RE: Python Aggregate functions

6 Jul 2016

      The data:

CREATE FUNCTION random_integers(low INTEGER, high INTEGER, amount INTEGER) 
RETURNS TABLE(fctr INTEGER, v1 INTEGER, v2 INTEGER, v3 INTEGER) 
LANGUAGE PYTHON {
    result = dict()
    result['fctr'] = numpy.random.randint(1, 100, size=(amount,))
    result['v1'] = numpy.random.randint(low, high, size=(amount,))
    result['v2'] = numpy.random.randint(low, high, size=(amount,))
    result['v3'] = numpy.random.randint(low, high, size=(amount,))
    return result
};

create table mini(fctr integer, v1 integer, v2 integer, v3 integer);

insert into mini select * from random_integers(1,10,100000);

update mini set v2 = 1;

-----Original Message-----
From: Anderson, David B [ICG-MKTS] 
Sent: Wednesday, July 06, 2016 3:49 PM
To: users-list
Subject: Python Aggregate functions

Mark,

I think there is a bug in the implementation of the PYTHON_MAP aggregate functions. 

The return value of a PYTHON_MAP aggregate function can change if there are other functions in the query.

The return value of my function weighted_percentile_0 (definition below) changes if I include the function median() in my query. The results are incorrect if median() isn't in the query, but are correct if median() is in the query. In this test case, the weights (v2) are all 1 and the values (v1) are uniformly sampled integers from [1,10]. Number of rows for each fctr is ~1000, and my function should reduce to min(v1) in this case. 

Is some information bleeding between threads? Should I submit a bug report?
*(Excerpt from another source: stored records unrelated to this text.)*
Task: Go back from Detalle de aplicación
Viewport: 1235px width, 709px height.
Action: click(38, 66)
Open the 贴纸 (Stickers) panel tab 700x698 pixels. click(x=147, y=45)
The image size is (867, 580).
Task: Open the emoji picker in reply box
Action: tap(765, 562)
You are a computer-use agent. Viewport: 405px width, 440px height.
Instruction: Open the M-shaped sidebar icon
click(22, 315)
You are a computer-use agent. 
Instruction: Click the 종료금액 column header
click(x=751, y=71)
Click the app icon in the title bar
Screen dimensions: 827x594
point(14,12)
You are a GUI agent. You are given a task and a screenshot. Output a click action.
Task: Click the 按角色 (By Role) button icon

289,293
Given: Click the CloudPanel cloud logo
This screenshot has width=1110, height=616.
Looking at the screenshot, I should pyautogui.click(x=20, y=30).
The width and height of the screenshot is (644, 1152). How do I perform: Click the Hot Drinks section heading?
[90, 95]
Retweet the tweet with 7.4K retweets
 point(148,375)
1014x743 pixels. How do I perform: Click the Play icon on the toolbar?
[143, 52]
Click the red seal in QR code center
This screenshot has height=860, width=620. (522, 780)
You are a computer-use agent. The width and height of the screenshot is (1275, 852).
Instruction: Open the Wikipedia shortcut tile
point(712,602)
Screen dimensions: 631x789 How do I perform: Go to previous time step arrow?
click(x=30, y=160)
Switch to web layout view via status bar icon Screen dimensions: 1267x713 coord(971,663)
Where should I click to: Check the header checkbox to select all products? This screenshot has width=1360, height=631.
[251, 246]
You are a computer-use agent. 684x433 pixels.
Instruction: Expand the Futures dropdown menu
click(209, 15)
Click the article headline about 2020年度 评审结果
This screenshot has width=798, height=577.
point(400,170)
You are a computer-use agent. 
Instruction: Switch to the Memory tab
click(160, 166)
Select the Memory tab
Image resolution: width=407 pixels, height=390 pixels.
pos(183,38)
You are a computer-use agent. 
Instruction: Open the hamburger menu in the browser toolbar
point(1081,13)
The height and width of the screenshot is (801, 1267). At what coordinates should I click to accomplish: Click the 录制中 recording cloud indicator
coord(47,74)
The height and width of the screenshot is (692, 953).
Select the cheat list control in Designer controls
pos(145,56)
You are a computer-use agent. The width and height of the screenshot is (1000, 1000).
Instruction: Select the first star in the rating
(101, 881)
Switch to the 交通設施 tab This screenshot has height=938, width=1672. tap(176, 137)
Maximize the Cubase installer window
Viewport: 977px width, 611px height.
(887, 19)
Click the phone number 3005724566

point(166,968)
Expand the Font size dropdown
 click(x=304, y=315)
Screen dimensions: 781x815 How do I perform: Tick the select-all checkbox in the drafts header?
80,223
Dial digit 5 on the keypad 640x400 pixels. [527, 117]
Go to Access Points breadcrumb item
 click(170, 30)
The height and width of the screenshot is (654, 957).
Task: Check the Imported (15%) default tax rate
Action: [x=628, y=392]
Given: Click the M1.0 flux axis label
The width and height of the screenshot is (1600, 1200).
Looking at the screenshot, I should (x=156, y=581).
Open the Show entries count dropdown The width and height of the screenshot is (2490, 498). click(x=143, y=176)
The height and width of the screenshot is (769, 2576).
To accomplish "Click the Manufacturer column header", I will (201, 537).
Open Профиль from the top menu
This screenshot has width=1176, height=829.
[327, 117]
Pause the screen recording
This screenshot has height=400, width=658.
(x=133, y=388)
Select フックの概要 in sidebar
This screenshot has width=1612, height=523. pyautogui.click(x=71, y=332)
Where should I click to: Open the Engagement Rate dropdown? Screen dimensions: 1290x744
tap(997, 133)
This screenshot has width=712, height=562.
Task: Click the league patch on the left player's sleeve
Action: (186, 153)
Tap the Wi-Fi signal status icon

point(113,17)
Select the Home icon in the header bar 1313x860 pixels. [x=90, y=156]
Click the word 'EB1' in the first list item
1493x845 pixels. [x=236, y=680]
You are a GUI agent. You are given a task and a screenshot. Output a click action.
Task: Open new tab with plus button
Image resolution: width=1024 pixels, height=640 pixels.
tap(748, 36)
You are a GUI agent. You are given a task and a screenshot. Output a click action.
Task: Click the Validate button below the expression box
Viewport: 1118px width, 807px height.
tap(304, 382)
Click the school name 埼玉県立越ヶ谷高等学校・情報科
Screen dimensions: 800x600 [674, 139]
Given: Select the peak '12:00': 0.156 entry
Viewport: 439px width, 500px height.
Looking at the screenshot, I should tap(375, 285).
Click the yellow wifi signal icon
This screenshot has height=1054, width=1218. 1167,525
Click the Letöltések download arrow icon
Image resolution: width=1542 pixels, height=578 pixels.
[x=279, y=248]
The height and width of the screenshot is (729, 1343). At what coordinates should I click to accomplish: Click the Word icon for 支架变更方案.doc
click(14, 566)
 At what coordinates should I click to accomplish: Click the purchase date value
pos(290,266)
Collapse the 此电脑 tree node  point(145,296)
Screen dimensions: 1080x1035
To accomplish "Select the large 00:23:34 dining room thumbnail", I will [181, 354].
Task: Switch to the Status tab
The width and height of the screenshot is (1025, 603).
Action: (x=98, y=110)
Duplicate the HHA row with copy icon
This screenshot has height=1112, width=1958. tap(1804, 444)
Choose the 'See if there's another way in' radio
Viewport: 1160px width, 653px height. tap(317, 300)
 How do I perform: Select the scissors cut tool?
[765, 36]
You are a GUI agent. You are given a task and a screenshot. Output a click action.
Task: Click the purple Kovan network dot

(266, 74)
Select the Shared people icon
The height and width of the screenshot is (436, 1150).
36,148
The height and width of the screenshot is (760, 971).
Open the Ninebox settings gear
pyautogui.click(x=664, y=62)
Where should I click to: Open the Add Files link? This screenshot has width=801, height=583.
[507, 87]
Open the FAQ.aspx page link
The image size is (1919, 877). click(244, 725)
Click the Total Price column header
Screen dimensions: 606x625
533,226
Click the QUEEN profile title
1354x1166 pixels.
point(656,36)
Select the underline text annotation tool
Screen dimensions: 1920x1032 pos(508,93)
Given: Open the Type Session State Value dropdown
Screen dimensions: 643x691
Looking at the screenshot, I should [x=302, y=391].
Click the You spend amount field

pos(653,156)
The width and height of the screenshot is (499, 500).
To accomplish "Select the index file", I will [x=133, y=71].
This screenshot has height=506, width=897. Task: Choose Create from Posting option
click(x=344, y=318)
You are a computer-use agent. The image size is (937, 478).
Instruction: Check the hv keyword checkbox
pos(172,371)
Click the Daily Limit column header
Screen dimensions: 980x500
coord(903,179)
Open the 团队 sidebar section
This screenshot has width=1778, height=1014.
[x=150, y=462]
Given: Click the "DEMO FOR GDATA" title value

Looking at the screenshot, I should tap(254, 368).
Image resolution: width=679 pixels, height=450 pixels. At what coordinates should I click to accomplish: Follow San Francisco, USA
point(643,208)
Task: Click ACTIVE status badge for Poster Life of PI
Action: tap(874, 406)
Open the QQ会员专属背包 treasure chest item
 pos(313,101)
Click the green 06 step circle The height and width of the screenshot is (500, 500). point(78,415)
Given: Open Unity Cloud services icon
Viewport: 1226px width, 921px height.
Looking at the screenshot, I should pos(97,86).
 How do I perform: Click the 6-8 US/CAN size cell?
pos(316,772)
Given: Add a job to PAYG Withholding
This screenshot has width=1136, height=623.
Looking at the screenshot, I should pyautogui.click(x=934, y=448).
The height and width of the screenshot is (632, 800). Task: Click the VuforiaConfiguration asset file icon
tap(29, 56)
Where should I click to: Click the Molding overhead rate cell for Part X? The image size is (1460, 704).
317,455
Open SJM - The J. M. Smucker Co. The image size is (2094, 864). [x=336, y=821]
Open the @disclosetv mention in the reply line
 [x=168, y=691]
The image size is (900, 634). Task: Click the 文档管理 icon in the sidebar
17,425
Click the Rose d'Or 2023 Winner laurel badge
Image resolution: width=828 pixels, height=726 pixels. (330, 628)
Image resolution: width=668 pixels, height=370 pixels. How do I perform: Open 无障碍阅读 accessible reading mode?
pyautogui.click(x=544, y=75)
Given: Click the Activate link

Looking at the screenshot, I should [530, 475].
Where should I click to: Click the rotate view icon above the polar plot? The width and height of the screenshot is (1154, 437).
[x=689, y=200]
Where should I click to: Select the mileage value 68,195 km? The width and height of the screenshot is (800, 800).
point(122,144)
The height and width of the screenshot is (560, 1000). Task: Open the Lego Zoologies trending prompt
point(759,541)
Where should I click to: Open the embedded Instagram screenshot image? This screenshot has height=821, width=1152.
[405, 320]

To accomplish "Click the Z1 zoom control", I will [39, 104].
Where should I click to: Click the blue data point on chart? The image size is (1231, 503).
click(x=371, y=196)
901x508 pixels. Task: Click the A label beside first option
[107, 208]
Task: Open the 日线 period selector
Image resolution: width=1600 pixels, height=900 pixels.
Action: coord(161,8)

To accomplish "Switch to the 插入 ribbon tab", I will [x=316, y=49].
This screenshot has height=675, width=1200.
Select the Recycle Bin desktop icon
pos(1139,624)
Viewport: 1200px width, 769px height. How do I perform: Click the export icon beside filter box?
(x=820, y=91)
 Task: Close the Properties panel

This is on the default branch.

Thanks,
Dave

sql>select fctr,weighted_percentile_0(v1,v2),min(v1) from mini where 
sql>fctr < 10 group by fctr order by fctr;
+------+--------------------------+------+
| fctr | L1                       | L2   |
+======+==========================+======+
|    1 |                        3 |    1 |
|    2 |                        2 |    1 |
|    3 |                        2 |    1 |
|    4 |                        1 |    1 |
|    5 |                        3 |    1 |
|    6 |                        3 |    1 |
|    7 |                        2 |    1 |
|    8 |                        1 |    1 |
|    9 |                        2 |    1 |
+------+--------------------------+------+
9 tuples (126.928ms)
sql>select fctr,weighted_percentile_0(v1,v2),min(v1),median(v1) from 
sql>mini where fctr < 10 group by fctr order by fctr;
+------+--------------------------+------+------+
| fctr | L1                       | L2   | L3   |
+======+==========================+======+======+
|    1 |                        1 |    1 |    5 |
|    2 |                        1 |    1 |    5 |
|    3 |                        1 |    1 |    5 |
|    4 |                        1 |    1 |    5 |
|    5 |                        1 |    1 |    5 |
|    6 |                        1 |    1 |    5 |
|    7 |                        1 |    1 |    5 |
|    8 |                        1 |    1 |    5 |
|    9 |                        1 |    1 |    5 |
+------+--------------------------+------+------+
9 tuples (519.195ms)
sql>

CREATE AGGREGATE weighted_percentile_0(a DOUBLE, w DOUBLE) RETURNS DOUBLE LANGUAGE PYTHON_MAP {

    import numpy as np      

    # Standardize and sort based on values in a
    q = np.array([0]) / 100.0

    idx = np.argsort(a)

    a_sort = a[idx]
    w_sort = w[idx]

    # Get the cumulative sum of weights
    ecdf = np.cumsum(w_sort)

    # Find the percentile index positions associated with the percentiles
    p = q * (w_sort.sum() - 1)

    # Find the bounding indices (both low and high)
    idx_low = np.searchsorted(ecdf, p, side='right')
    idx_high = np.searchsorted(ecdf, p + 1, side='right')
    idx_high[idx_high > ecdf.size - 1] = ecdf.size - 1

    # Calculate the weights 
    weights_high = p - np.floor(p)
    weights_low = 1.0 - weights_high

    # Extract the low/high indexes and multiply by the corresponding weights
    x1 = np.take(a_sort, idx_low) * weights_low
    x2 = np.take(a_sort, idx_high) * weights_high

    wp = np.add(x1,x2)

    return(wp[0])
};